Graphic footage of a Japanese whaling operation, which Australia wanted to hide, has finally been released after a five-year-long legal battle. Anti-whaling group Sea Shepherd released the footage that shows Japanese fishermen hunting whales in an ocean sanctuary.

The footage shows these fishermen using a harpoon to injure the whale before pulling it on their boat. Australian Customs personnel shot the video in 2008. In 2012, Sea Shepherd demanded the release of the video but the Australian government refused to do so fearing that it might affect their relationship with Japan.

The video was handed to the group in May after the Information Commissioner ordered customs officials release the footage.

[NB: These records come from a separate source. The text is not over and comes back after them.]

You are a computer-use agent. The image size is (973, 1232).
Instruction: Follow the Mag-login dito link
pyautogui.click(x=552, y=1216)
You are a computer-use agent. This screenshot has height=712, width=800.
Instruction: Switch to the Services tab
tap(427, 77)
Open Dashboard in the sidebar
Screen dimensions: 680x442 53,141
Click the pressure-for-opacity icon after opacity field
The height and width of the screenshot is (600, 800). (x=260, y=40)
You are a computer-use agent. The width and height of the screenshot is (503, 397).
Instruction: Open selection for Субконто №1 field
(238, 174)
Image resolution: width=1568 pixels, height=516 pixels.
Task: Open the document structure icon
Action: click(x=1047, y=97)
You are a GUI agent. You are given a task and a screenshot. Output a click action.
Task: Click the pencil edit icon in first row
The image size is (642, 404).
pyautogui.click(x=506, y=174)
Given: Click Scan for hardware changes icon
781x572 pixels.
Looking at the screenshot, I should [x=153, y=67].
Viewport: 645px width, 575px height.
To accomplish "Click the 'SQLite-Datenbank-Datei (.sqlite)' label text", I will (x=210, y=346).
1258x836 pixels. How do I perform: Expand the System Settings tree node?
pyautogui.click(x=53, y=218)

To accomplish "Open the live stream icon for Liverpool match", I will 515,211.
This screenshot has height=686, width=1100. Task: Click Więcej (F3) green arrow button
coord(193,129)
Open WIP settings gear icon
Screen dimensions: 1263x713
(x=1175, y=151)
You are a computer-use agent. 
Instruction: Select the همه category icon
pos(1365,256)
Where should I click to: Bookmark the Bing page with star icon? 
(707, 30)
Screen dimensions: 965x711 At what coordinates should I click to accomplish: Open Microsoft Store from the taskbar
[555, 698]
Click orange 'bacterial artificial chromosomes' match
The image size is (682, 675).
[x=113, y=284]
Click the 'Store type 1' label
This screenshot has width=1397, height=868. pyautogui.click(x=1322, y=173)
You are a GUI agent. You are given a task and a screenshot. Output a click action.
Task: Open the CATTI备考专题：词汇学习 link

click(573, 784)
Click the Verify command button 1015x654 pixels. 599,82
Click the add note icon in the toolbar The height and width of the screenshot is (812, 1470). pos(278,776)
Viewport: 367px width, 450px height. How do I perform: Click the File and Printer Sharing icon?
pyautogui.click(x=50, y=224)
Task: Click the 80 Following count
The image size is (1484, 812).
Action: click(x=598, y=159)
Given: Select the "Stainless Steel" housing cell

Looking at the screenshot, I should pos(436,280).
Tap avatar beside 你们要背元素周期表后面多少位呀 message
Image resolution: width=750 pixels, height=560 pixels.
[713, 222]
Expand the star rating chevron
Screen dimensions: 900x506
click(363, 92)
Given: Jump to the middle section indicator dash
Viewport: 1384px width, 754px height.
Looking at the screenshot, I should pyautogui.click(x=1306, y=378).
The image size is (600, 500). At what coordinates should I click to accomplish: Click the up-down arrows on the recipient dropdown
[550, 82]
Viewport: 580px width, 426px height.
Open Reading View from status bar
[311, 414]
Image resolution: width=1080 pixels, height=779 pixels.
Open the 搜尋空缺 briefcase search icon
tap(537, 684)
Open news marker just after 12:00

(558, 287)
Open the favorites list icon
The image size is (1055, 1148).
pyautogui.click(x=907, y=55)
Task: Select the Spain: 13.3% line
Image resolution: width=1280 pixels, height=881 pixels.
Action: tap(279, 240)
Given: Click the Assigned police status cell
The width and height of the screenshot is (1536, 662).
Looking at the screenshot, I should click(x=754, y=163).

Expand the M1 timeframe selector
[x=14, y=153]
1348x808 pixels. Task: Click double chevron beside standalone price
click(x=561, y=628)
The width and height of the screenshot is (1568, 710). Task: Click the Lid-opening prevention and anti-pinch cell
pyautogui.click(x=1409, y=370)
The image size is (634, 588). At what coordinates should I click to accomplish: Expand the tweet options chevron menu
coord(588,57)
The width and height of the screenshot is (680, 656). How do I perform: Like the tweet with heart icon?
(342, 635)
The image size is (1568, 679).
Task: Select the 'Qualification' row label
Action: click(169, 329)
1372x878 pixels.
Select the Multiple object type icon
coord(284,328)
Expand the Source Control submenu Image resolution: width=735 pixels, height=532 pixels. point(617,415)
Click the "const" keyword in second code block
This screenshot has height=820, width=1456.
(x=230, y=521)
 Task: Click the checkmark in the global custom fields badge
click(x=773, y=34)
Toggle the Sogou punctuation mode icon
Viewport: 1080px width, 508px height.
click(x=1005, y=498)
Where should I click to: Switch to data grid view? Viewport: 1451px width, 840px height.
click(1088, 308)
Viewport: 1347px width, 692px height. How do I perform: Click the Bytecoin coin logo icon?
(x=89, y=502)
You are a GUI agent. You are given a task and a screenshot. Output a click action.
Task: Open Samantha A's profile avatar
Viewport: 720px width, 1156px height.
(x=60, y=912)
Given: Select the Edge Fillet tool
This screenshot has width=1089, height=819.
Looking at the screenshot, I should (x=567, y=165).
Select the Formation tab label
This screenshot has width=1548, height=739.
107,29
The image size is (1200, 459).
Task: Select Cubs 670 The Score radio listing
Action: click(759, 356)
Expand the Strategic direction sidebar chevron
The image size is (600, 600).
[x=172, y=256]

"You see minke whales swimming at 16, 17 knots to try and outrun these harpoon ships, before being hit with an explosive harpoon that sends shrapnel through their bodies," Jeff Hansen, managing director of Sea Shepherd, explaining Japanese whaling techniques said.

"Hooks come out, and they dive deep, you can see them diving to try and get away from this cable which they're attached to and they're slowly dragged back to the surface before they're met with the gunner on the harpoon ship who then shoots them.

"They take a long time to die before dying in a sea of their own blood," he said.

Blue Whale
[Representative Image] Blue whales are believed to strand themselves on beaches in a bid to commit suicideReuters

Hansen described the practice as barbaric and said once the whales are dead, they are tied up to the side of a harpoon ship then they are dragged and diced up before being sold in the markets in Tokyo.

A representative from the Japanese embassy said the "whale research program was carried out in accordance with the International Convention for Regulation of Whaling."

However, Josh Frydenberg, Australian environment minister, told the Sydney Morning Herald that it is not necessary to kill whales for the scientific study.

"The government is deeply disappointed that Japan has decided to return to the Southern Ocean this summer to undertake so-called 'scientific' whaling as it is not necessary to kill whales in order to study them. 

"The government will continue to advocate for Japan to comply with its international obligations and the principles set out in the International Court of Justice's judgment," the Australian minister said.

Japanese whaling ships have departed for the Southern Ocean earlier this month, the publication reported.